Aim of the task.
Whenever a line in the material below contains "Create", copy that line.

Recorded data.
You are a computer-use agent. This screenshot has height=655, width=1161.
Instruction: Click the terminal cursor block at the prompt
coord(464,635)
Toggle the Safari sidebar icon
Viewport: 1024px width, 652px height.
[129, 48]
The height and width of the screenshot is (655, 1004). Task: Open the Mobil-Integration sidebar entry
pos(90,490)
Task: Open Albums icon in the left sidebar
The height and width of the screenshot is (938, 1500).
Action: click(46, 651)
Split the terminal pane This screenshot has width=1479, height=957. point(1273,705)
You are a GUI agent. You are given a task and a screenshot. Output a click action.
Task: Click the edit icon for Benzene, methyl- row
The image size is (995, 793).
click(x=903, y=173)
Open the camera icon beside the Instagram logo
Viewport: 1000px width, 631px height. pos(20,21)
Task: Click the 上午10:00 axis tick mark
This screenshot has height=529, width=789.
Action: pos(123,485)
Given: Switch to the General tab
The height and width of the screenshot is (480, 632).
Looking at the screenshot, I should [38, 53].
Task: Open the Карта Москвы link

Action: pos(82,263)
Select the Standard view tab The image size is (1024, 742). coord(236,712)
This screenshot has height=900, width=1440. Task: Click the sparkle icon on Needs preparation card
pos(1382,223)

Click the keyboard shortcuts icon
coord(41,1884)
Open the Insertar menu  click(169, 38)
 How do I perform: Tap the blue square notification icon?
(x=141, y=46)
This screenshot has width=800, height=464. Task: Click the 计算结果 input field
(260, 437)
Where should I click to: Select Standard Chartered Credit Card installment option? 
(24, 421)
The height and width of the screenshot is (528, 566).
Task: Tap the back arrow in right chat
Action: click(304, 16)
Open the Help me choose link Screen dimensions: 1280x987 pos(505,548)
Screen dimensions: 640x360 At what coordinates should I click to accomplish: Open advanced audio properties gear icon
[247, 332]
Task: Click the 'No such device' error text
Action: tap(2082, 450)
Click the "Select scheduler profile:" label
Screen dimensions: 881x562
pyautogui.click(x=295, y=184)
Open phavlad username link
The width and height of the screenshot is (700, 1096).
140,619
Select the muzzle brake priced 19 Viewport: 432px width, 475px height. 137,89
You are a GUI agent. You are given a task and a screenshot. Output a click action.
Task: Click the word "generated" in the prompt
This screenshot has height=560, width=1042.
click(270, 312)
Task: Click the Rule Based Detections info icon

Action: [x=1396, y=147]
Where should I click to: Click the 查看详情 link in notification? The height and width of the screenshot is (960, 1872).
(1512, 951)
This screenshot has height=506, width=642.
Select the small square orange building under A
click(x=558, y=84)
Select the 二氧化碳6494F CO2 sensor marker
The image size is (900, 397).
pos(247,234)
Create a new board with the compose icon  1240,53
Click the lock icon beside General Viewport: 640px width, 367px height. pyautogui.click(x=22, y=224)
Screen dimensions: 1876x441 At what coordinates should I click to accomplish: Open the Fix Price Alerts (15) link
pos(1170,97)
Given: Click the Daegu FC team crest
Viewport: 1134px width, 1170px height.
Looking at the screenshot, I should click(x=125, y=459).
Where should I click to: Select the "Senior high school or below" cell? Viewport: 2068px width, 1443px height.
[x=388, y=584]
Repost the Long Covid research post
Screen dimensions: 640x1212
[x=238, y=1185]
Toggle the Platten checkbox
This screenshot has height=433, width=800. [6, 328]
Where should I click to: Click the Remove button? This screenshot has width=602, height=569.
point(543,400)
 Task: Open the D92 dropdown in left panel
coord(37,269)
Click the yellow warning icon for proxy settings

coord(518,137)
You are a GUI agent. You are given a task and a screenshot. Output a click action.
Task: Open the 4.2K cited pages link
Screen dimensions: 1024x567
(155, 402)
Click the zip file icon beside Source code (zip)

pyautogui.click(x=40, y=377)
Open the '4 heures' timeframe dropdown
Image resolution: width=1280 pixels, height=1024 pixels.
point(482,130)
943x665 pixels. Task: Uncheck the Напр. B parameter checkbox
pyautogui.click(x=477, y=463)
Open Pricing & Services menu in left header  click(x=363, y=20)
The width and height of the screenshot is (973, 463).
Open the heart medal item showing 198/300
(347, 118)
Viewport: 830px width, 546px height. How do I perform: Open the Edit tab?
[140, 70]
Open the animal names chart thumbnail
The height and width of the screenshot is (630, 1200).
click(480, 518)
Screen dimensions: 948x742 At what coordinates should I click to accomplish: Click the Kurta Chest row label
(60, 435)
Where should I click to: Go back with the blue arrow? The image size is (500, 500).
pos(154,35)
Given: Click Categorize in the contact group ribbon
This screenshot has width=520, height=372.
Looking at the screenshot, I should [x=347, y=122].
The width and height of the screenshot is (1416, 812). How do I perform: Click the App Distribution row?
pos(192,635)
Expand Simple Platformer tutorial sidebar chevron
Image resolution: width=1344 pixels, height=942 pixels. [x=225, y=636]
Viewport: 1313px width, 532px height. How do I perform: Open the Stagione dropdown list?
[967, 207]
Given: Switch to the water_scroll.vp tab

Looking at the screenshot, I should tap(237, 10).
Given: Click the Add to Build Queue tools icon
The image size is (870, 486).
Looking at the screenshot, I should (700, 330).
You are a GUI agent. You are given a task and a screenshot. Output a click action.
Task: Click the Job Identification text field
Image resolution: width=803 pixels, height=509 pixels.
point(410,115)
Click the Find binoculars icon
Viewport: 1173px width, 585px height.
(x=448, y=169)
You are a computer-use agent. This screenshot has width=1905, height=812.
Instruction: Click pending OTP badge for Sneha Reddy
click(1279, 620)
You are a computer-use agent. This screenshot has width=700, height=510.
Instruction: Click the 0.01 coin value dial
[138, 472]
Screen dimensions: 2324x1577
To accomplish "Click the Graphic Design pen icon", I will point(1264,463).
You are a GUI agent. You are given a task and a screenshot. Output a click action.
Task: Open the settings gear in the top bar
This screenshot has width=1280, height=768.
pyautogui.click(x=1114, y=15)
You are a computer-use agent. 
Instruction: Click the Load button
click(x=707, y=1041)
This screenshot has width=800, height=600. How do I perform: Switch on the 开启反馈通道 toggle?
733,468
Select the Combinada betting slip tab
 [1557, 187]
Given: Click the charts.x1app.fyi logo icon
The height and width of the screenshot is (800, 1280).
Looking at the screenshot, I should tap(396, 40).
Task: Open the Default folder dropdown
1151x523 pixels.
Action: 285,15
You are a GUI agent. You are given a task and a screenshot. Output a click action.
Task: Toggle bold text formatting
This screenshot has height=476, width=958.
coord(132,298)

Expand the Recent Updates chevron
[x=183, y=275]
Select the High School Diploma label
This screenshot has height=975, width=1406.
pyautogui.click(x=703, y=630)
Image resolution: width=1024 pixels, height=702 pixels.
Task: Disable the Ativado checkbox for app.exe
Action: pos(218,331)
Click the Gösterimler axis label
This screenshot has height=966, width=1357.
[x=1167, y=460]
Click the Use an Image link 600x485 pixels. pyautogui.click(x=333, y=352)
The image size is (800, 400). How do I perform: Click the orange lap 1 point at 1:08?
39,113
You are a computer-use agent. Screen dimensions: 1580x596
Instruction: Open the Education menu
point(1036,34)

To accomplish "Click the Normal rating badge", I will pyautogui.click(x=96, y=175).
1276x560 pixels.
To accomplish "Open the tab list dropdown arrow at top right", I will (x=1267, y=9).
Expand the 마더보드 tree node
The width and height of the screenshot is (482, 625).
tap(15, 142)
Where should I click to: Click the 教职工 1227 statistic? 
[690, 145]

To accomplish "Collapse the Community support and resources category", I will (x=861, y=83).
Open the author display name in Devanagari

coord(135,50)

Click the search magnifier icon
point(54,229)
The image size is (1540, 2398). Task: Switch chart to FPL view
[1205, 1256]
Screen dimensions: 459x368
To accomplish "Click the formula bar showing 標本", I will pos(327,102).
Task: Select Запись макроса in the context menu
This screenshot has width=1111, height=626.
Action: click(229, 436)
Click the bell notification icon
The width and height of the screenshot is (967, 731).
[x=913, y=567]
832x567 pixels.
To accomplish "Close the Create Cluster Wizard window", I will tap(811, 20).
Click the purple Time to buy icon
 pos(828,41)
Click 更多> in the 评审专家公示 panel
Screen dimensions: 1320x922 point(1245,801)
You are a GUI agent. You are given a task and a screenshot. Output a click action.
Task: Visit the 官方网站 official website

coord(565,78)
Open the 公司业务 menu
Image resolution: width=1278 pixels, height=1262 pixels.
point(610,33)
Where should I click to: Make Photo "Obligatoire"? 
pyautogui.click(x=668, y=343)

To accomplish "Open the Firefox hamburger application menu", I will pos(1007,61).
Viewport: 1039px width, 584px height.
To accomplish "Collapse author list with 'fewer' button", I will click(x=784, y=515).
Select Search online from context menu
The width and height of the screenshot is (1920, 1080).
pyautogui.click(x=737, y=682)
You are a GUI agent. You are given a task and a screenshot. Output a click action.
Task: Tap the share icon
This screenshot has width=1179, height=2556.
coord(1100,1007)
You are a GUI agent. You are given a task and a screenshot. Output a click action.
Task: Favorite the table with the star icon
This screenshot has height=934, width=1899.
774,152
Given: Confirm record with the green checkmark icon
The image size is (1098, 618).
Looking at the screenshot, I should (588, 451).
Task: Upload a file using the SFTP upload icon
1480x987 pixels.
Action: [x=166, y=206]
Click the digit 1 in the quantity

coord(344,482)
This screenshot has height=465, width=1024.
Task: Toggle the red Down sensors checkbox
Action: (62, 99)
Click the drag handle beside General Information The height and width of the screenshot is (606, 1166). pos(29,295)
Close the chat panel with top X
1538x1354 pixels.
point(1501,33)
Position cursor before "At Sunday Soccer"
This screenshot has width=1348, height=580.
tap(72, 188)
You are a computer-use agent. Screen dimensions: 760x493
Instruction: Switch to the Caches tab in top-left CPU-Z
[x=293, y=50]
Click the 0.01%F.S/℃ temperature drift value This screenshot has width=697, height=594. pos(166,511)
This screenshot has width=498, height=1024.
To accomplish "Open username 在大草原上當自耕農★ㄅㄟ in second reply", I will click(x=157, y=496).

Written answer.
Create a new board with the compose icon  1240,53
To accomplish "Close the Create Cluster Wizard window", I will tap(811, 20).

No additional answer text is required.